The new charging stations are also flexible in the ways they can source their energy supply. For instance, the stations can repurpose lithium-ion automobile batteries as an OEM-packaged energy storage option. As ICE cars lessen in numbers while EVs increase, used lithium-ion batteries from ICE cars will present a low- cost option for supplying energy storage to some of these charging systems.
On the other hand, fleet intensive organizations that house and operate hundreds of vehicles throughout the day, can use solar or wind power installed on the roofs of their facilities to charge their EV battery storage. Smart charging stations are configured and designed so that they can use both traditional grid power in addition to solar and wind resources. In addition, any excess power produced can be sold back to the grid if grid demand is high and the battery control system suggest such an action.
Depending on the region, power purchased at night or at low load time of the grid can be 10-40% less expensive and used during times when costs are high.

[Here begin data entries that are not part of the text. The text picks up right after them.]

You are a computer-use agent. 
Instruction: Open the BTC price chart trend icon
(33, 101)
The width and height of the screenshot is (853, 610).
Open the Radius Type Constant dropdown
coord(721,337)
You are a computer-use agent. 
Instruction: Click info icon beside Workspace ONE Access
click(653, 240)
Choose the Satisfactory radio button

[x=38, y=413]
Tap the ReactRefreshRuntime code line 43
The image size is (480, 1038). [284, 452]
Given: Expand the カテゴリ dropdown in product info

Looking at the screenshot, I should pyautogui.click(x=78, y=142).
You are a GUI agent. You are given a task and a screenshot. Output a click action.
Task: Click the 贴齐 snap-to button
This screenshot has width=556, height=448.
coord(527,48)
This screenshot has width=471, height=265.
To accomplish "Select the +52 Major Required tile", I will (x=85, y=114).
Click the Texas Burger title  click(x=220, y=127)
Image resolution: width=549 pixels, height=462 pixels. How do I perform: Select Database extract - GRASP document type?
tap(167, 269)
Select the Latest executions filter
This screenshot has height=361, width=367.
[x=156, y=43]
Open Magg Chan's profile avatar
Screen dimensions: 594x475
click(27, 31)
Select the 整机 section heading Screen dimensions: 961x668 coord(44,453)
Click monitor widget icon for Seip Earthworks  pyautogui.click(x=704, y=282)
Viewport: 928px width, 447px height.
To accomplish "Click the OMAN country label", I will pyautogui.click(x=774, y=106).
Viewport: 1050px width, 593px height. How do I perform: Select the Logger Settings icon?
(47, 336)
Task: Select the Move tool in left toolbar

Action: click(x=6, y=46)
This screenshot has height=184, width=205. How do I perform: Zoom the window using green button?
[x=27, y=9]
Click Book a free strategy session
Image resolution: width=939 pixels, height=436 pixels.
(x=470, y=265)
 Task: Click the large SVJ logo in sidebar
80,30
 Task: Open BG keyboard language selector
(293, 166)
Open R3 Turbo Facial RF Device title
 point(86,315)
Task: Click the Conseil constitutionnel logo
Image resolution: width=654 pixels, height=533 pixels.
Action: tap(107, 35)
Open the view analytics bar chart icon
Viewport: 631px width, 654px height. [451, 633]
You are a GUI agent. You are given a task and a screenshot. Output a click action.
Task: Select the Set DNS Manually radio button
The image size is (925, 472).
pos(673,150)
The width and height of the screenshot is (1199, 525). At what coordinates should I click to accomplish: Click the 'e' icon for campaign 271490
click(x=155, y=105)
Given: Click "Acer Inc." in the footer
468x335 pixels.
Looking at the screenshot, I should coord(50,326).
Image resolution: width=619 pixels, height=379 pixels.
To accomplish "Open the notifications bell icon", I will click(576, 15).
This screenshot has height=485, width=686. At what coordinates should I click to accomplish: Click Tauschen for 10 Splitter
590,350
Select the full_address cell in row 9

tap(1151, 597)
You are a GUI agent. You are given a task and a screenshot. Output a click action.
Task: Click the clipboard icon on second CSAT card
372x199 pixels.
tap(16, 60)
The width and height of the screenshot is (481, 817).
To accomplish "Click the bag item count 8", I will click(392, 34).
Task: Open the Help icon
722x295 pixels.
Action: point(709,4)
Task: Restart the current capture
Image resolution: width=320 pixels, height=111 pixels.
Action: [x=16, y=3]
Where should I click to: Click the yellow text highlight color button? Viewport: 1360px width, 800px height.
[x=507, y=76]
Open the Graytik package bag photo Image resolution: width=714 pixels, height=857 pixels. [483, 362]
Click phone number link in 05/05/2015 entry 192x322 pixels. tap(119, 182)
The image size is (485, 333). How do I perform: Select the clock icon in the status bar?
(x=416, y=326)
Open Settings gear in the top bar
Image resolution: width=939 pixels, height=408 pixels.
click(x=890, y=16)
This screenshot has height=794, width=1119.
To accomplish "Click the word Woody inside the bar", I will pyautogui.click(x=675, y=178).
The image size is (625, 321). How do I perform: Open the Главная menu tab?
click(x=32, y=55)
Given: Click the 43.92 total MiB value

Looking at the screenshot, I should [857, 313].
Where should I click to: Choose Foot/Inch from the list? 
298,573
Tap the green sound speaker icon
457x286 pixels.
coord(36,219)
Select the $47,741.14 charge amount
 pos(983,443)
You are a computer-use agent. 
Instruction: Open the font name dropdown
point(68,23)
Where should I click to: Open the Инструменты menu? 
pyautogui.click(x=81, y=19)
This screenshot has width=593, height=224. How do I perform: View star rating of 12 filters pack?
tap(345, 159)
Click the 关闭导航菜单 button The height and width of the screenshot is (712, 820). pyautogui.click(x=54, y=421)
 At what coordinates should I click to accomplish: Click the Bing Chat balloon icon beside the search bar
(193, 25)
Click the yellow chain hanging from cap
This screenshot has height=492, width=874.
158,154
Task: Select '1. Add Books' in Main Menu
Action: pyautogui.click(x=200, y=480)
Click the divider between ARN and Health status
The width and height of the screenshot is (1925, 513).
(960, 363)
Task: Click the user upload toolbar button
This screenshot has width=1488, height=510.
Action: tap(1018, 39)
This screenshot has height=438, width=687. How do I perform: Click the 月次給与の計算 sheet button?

Why Charging Stations are now Integrated Ecosystems Modern charging stations are, in essence, network connection points, capable of accessing the cloud and suppling electrical power when needed. Within these technologies, companies like Schneider Electric have designed in the ability to safely and securely connect data and send data to the point operator and to the electric power consumer. Related software also allows for remote technical support, efficiency optimization, and predictive maintenance. These services provide the consumers of these technologies with maximize uptime and performance of their field and facility charging stations assets.